Reading passage:
============
As entrepreneurs, we have many various skills. One of the traps we fall into as we grow is to continue doing the things we did when we started. This sentiment not only goes for ourselves but also for our organizations. As a start-up, we are typically the salesperson, chief developer, production manager, service technician, customer service representative, and janitor. While this is necessary when we begin, as we grow and scale, we must evaluate the best and highest use of our time. For most of us, we only went into the business of bookkeeping or HR management if we provided these valuable services to other business owners. We often maintain specific roles that we could easily delegate to others in our growing organization or outsource altogether. We need to evaluate why we entered the business in the first place to determine individual and organizational focus.
The functions we do that are part of our original vision for what we wanted to provide to the world are our ‘Core’ functionality or capability. An example of ‘Core’ functionality is our unique way of providing a service, the technology or methodology, the materials we use, or how we reach our end users. All these things make our business what it is and are critical for us to lead, outperform, or transform our target markets. These core capabilities must be nurtured, protected, and executed by those who believe in them the most: your company. Consider why you first entered the business and what you could add that was absent.
============
(Stored records)
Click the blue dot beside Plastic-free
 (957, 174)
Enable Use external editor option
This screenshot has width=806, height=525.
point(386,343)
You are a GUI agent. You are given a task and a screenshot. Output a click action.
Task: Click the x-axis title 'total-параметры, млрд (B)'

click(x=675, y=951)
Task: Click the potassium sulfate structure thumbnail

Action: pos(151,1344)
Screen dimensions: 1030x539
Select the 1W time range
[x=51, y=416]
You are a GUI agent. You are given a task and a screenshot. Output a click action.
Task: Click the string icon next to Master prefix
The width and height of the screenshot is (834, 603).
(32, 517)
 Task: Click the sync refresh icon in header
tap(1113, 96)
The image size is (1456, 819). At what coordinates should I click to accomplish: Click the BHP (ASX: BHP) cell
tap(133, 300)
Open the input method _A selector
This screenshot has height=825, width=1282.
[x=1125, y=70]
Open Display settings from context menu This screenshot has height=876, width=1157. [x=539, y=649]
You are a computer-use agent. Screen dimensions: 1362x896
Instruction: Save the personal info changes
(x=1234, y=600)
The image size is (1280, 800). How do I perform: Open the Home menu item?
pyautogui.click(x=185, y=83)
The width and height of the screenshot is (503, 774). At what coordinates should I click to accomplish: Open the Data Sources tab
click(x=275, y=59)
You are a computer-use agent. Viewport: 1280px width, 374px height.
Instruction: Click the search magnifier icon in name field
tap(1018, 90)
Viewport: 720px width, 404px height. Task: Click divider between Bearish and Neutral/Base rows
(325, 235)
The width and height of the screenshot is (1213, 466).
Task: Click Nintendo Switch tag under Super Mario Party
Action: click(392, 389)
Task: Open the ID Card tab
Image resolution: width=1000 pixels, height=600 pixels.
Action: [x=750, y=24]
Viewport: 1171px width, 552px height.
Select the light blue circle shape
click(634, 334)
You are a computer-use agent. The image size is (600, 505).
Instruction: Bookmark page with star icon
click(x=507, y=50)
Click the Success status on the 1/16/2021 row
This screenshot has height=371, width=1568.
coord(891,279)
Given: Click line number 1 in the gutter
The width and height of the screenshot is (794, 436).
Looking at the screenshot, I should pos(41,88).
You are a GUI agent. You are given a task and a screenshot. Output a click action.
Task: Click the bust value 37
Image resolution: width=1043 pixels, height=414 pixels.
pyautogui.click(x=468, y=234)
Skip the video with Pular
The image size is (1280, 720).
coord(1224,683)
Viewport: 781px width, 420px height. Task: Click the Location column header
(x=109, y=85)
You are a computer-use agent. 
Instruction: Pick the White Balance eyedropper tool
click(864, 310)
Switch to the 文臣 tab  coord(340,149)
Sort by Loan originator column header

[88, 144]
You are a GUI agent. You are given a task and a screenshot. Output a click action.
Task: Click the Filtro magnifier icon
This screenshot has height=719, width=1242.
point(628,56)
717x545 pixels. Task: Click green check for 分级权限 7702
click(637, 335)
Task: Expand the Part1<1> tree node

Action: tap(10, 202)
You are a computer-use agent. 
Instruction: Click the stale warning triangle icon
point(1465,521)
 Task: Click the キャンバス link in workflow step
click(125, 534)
============
Work instruction 1:
Answer these questions using the passage on entrepreneurs and core business functions:
(a) What roles does a start-up owner typically fill?
(b) Which two services does the passage name as ones most of us took up only if we provided them to other business owners?
(c) By whom must core capabilities be nurtured, protected, and executed?
Work instruction 2: Resume the passage on entrepreneurs and core business functions after its final sentence.

Response box 1:
(a) Salesperson, chief developer, production manager, service technician, customer service representative, and janitor.
(b) Bookkeeping and HR management.
(c) By those who believe in them the most: your company.

Response box 2:
What gives you a competitive advantage? What makes the organization stand out? Those functions and ‘Big Ideas’ are your CORE. Write them down. Get your organization to help you identify them. Doing this will bring organizational focus and help the organization make better decisions, protect what is essential, and promote buy-in at every level.
Part of this process is figuring out our ‘secret recipe.’ What do we do that others don’t that causes us to be successful? How do we measure this success? Growing our sales year over year is one obvious answer. But another part of our success is clarifying our measures of success. One business founder, owner, and friend shared with me after the pandemic that one of his measures of success was to provide for over 25 families during this dark and challenging time. What is your ‘why’ you are in business? It is usually not the first answer that presents itself. Many of us immediately respond that it is to ‘make money.’ While this is necessary for a business, it is not typically the real reason. Another typical answer can be to ‘provide the best for my family.’ While this is also essential because we want to spend only a little time on our business with some tangible benefits to the ones we love, we could do the same thing with an excellent job without the risk and burdens. We need to dig a little deeper. Besides providing a living for others, how do we justify what we strive for in our souls? I have heard it said many times that success is not financial gain but the freedom it gives us to do what we desire. Now we are getting to our real ‘Why.’ What is yours?
Based on our Why, we must evaluate how and what we and our enterprise must do. So, as we evaluate how we spend our time day-to-day, month-to-month, and so on, what tasks are not part of this core? Accounting, taxes, legal, and marketing likely come to mind. We contract specialized individuals to perform these functions during the early stages of company growth. Later in our maturity, when a company has grown, we may add to these functions organically. But before you seek to justify doing them yourself, this point is farther down the line than you might think, and usually only after the function has been performed adequately by some outsourced specialist outside the organization. Does hiring or assigning someone to perform this function make sense instead of partnering with an outside provider?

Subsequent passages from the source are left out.